◆ Task:
Update the lines from the start of the records through the line with "Action: pyautogui.click(x=283, y=556)" by replacing "GUI agent" with "interface agent", leaving everything else unchanged. Omit the pictures from your answer.

◆ Records for locating described items:
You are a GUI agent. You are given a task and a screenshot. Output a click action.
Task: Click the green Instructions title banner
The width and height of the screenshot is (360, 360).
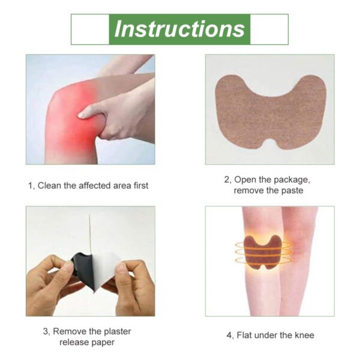click(x=179, y=29)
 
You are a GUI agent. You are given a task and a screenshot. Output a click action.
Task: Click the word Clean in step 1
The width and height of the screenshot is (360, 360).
click(x=50, y=185)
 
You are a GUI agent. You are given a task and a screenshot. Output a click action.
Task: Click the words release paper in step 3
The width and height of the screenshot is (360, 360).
click(x=87, y=342)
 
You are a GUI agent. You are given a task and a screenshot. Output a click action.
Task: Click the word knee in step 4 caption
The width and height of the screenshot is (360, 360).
click(x=302, y=335)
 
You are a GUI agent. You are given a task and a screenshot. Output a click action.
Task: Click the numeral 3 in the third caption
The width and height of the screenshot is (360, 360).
click(x=46, y=331)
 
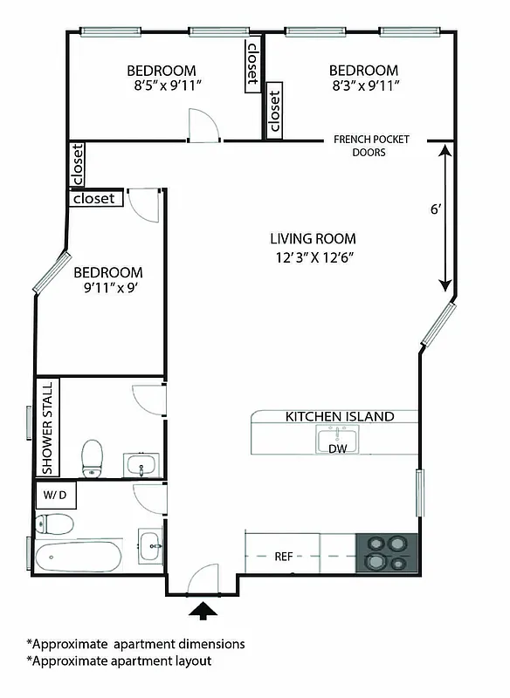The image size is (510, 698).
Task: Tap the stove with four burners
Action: pyautogui.click(x=388, y=552)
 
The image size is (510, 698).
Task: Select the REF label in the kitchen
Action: pyautogui.click(x=283, y=556)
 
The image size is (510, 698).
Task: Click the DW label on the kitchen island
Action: pyautogui.click(x=337, y=448)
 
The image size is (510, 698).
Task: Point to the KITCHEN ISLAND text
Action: pyautogui.click(x=340, y=417)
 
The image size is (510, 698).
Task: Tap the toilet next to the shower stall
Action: pyautogui.click(x=92, y=458)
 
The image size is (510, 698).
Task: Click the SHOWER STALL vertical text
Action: pyautogui.click(x=47, y=427)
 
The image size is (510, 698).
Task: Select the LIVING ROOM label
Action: pyautogui.click(x=313, y=239)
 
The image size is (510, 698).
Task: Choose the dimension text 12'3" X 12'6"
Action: pyautogui.click(x=313, y=257)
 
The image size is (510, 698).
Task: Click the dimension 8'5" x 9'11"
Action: pyautogui.click(x=162, y=86)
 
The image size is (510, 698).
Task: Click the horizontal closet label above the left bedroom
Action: pyautogui.click(x=94, y=199)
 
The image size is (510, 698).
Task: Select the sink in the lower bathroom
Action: pyautogui.click(x=150, y=545)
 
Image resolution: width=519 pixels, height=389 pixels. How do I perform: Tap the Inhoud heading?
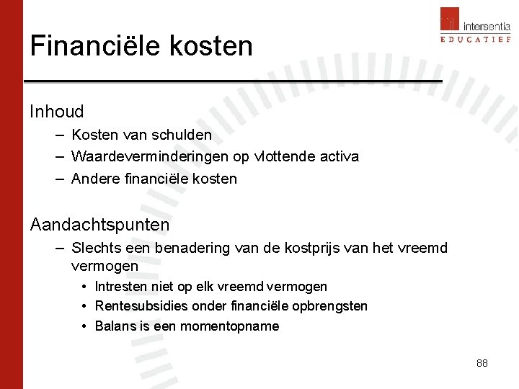click(57, 112)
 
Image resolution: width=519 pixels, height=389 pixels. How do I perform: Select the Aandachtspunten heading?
click(99, 225)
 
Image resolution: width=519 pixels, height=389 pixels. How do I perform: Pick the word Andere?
click(94, 179)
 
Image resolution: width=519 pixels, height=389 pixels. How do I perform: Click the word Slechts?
click(97, 249)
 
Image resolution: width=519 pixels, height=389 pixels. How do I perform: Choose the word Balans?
click(113, 326)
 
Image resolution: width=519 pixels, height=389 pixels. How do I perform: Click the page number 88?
click(482, 363)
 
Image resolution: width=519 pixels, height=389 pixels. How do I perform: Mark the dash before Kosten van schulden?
click(57, 135)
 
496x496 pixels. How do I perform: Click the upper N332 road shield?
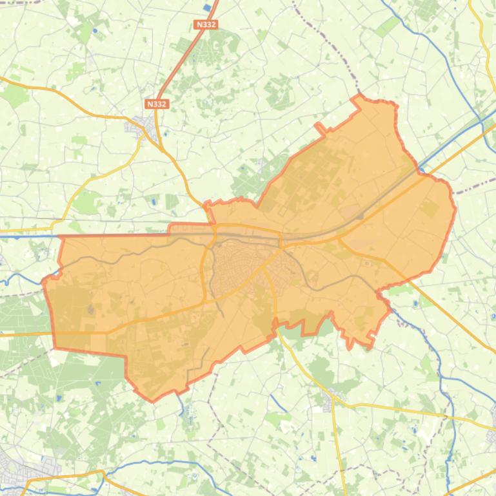[x=206, y=24]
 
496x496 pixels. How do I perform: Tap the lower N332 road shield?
[x=157, y=104]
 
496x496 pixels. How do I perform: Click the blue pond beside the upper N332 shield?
[x=206, y=8]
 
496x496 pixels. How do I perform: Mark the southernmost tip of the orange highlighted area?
[x=153, y=400]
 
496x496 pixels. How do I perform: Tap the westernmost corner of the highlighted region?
[x=43, y=281]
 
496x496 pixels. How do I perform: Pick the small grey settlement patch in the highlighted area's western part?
[x=90, y=310]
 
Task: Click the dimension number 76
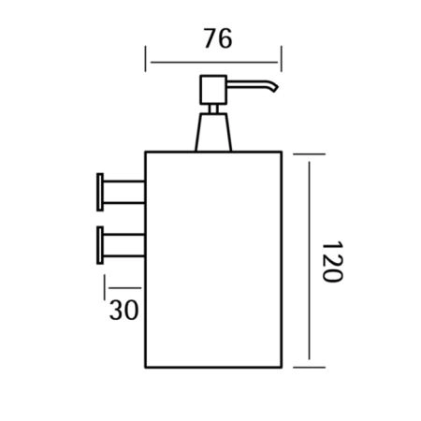click(218, 38)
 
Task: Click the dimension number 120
click(332, 261)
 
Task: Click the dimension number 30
click(123, 310)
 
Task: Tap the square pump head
click(213, 90)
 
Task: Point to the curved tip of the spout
click(275, 88)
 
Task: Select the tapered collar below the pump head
click(213, 132)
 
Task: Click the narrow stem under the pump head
click(213, 109)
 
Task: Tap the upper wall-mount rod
click(123, 192)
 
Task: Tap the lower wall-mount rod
click(123, 245)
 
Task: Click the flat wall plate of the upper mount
click(100, 192)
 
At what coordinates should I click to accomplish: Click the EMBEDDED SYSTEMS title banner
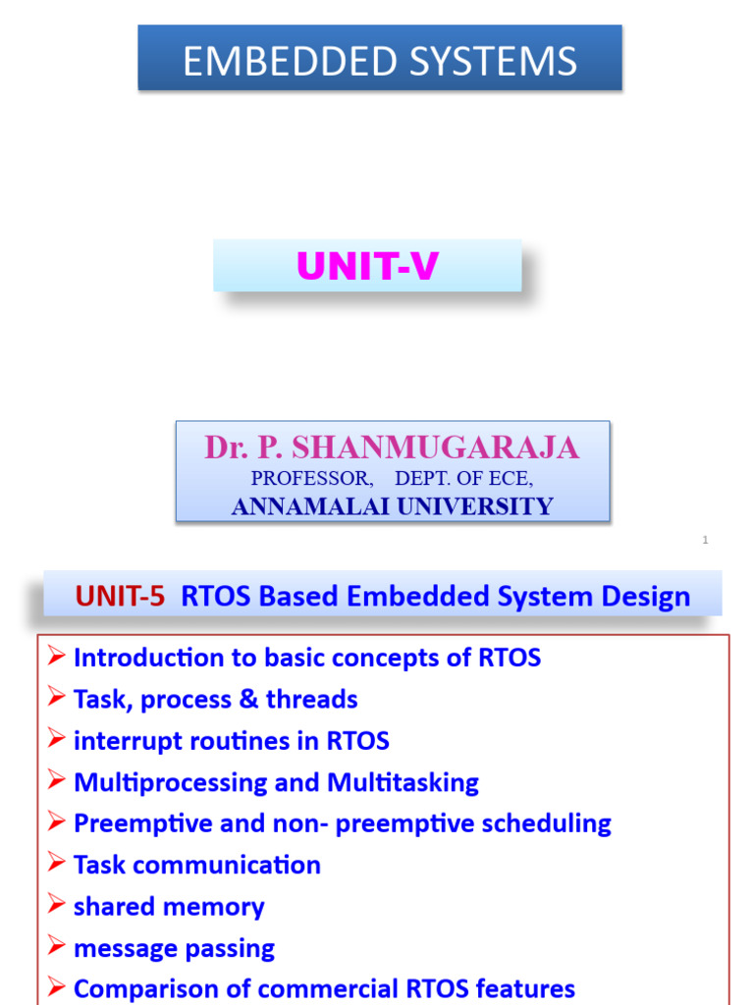click(x=379, y=61)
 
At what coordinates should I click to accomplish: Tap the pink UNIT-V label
click(x=367, y=267)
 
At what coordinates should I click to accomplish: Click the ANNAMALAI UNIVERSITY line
click(x=392, y=506)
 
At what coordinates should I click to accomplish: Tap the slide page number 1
click(x=705, y=540)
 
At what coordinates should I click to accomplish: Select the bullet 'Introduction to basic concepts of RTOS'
click(x=306, y=658)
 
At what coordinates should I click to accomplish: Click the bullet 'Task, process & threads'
click(x=215, y=700)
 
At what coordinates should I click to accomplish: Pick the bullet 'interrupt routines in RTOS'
click(x=231, y=741)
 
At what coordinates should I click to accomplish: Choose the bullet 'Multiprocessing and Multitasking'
click(x=276, y=782)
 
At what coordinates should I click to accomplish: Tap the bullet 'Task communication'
click(x=196, y=865)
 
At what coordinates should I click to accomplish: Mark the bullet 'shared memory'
click(x=169, y=907)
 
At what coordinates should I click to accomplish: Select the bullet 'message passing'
click(x=174, y=948)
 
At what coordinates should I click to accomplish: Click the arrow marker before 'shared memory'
click(x=56, y=906)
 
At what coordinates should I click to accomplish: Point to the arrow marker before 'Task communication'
click(x=56, y=864)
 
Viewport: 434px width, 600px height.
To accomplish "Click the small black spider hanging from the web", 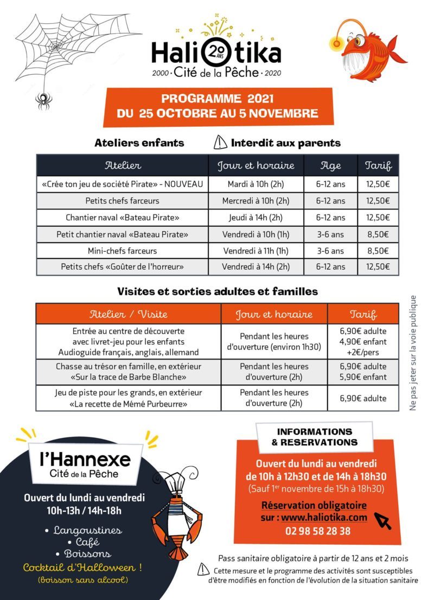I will (x=43, y=100).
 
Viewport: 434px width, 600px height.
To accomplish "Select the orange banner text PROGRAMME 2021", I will (x=217, y=99).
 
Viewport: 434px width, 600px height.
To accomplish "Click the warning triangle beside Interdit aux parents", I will (x=220, y=143).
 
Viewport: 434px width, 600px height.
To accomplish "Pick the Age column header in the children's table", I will (x=331, y=165).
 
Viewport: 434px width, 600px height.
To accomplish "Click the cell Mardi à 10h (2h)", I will (x=256, y=184).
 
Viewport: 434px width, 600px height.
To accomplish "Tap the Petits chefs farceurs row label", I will (x=123, y=201).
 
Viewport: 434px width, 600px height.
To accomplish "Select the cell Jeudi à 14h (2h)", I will (x=256, y=218).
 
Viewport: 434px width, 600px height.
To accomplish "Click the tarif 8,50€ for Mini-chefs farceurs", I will (x=378, y=251).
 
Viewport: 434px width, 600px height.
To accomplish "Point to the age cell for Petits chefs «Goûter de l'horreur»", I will (x=331, y=267).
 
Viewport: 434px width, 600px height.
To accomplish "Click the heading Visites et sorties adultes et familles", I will (x=218, y=291).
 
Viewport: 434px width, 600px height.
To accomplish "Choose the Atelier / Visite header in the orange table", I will (x=129, y=314).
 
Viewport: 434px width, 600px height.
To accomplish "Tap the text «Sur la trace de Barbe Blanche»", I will (x=129, y=377).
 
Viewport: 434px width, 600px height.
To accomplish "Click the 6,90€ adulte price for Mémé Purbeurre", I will (x=363, y=398).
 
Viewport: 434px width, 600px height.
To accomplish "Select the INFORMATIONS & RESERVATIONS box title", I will (x=315, y=437).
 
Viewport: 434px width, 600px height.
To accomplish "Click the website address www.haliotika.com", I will (x=324, y=518).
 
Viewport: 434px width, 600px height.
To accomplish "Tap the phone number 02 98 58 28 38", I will (x=318, y=531).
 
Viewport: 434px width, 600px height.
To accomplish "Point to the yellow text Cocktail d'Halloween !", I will (x=82, y=568).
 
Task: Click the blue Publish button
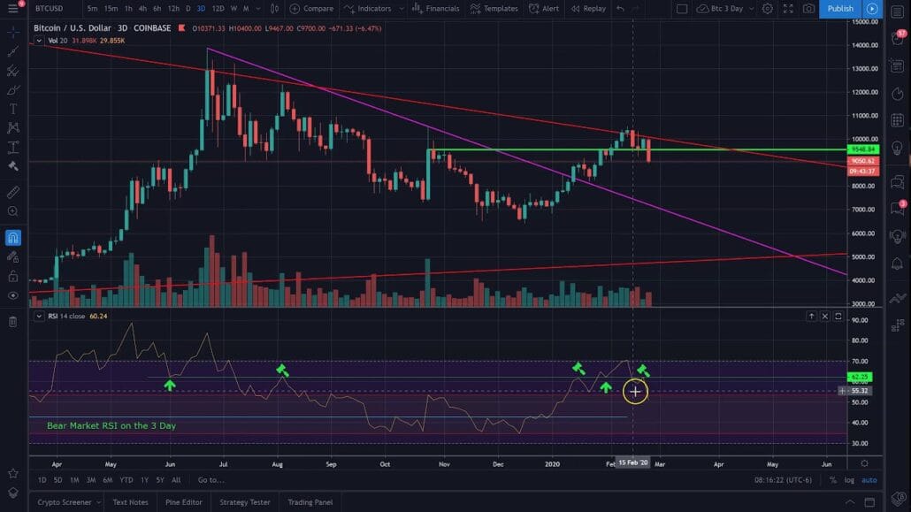point(840,9)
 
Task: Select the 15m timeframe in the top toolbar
point(110,9)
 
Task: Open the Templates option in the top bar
point(494,9)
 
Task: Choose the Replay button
point(588,9)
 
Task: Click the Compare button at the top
point(311,9)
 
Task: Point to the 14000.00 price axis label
point(863,21)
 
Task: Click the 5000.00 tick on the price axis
point(863,257)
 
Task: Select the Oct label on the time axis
point(385,462)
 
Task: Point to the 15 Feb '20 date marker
point(632,462)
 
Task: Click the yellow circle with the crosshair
point(635,391)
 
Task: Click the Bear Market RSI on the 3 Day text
point(111,425)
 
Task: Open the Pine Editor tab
point(184,502)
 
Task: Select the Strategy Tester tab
point(245,502)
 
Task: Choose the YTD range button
point(126,480)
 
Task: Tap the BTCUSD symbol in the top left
point(49,9)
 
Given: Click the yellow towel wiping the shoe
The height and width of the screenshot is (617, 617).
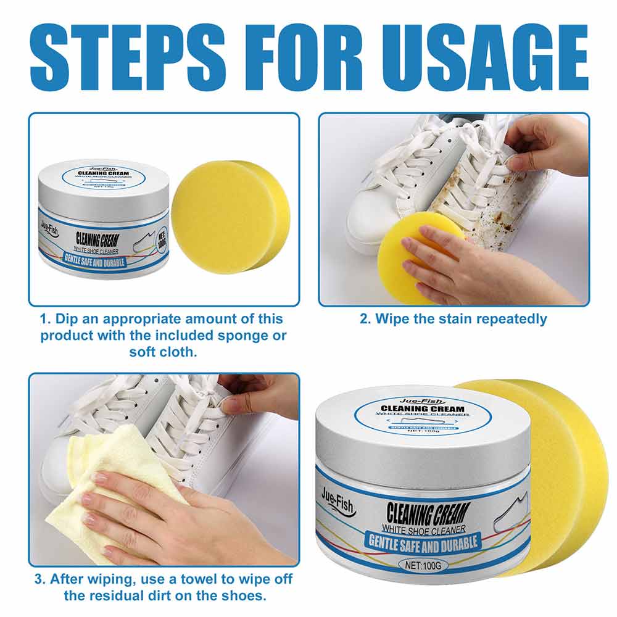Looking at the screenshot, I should point(105,481).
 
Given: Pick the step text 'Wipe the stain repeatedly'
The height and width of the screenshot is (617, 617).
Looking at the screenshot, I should point(453,319).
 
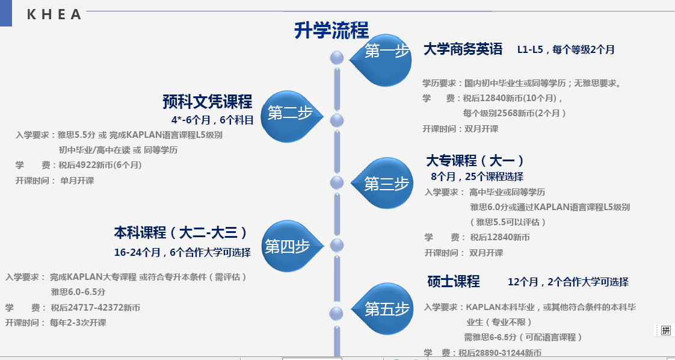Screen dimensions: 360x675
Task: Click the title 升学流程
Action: click(x=331, y=30)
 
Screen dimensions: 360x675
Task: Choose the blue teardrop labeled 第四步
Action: click(x=288, y=246)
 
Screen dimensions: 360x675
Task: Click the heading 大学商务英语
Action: click(x=463, y=49)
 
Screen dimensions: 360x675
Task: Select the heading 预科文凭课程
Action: click(x=207, y=101)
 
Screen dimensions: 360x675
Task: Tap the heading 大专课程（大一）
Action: click(x=475, y=161)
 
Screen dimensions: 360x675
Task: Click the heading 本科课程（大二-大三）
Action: click(x=180, y=233)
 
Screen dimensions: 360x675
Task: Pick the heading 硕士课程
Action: click(x=453, y=281)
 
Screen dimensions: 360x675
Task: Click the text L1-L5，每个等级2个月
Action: click(x=566, y=50)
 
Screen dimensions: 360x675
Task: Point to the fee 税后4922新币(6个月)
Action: click(x=100, y=165)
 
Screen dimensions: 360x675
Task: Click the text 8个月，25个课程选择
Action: click(x=477, y=177)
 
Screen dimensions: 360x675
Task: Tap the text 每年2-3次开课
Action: click(x=78, y=323)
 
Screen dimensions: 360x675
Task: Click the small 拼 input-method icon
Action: click(x=665, y=330)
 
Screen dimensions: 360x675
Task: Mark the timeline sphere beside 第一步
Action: click(x=337, y=58)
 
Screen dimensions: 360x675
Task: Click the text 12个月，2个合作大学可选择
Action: click(x=568, y=282)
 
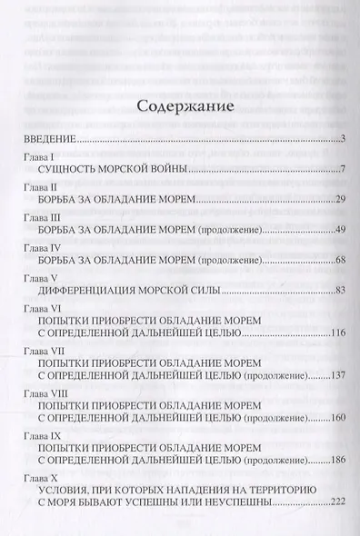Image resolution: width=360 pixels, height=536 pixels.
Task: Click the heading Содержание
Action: click(x=184, y=105)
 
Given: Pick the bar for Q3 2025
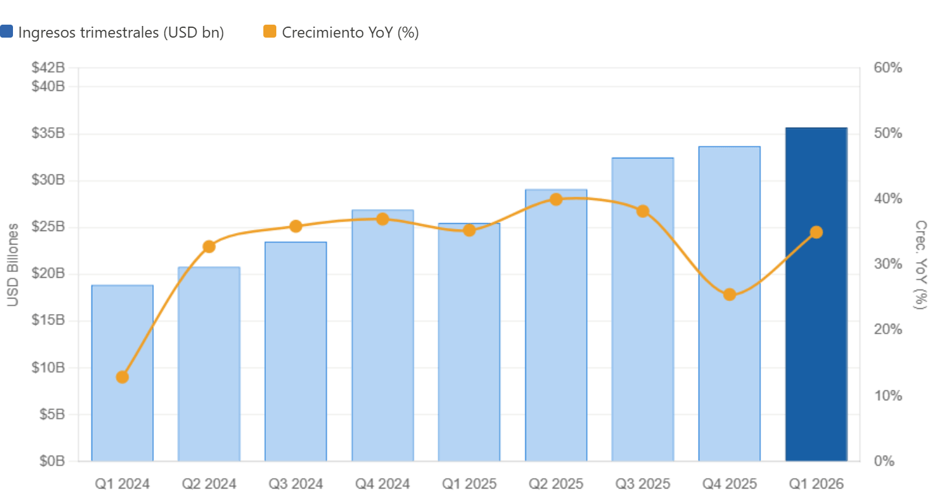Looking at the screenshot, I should pyautogui.click(x=643, y=324).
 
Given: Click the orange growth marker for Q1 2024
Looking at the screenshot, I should pyautogui.click(x=122, y=377).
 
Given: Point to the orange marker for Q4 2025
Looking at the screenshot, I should pyautogui.click(x=730, y=295).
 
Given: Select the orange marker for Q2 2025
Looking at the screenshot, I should pyautogui.click(x=556, y=199).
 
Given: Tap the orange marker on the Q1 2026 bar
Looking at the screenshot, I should pyautogui.click(x=816, y=232).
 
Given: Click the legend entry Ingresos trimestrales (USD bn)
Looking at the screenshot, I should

◆ Exercise response:
You are a interface agent. You are given a task and a screenshot. Output a click action.
Task: Click the green Instructions title banner
The width and height of the screenshot is (360, 360).
click(x=179, y=29)
 
You are a interface agent. You are given a task and a screenshot. Output a click action.
Task: Click the word Clean in step 1
The width and height of the screenshot is (360, 360).
click(x=50, y=185)
 
You are a interface agent. You are given a task and a screenshot. Output a click action.
Task: Click the words release paper in step 3
The width and height of the screenshot is (360, 360).
click(x=87, y=342)
 
You are a interface agent. You are given a task and a screenshot. Output a click action.
Task: Click the word knee in step 4 caption
The width and height of the screenshot is (360, 360).
click(x=302, y=335)
 
You are a interface agent. You are given a task and a screenshot. Output a click action.
Task: Click the numeral 3 in the third caption
The width and height of the screenshot is (360, 360).
click(x=46, y=331)
 
The image size is (510, 698).
Task: Tap the stove with four burners
Action: pyautogui.click(x=388, y=552)
 
The image size is (510, 698).
Task: Select the REF label in the kitchen
Action: pyautogui.click(x=283, y=556)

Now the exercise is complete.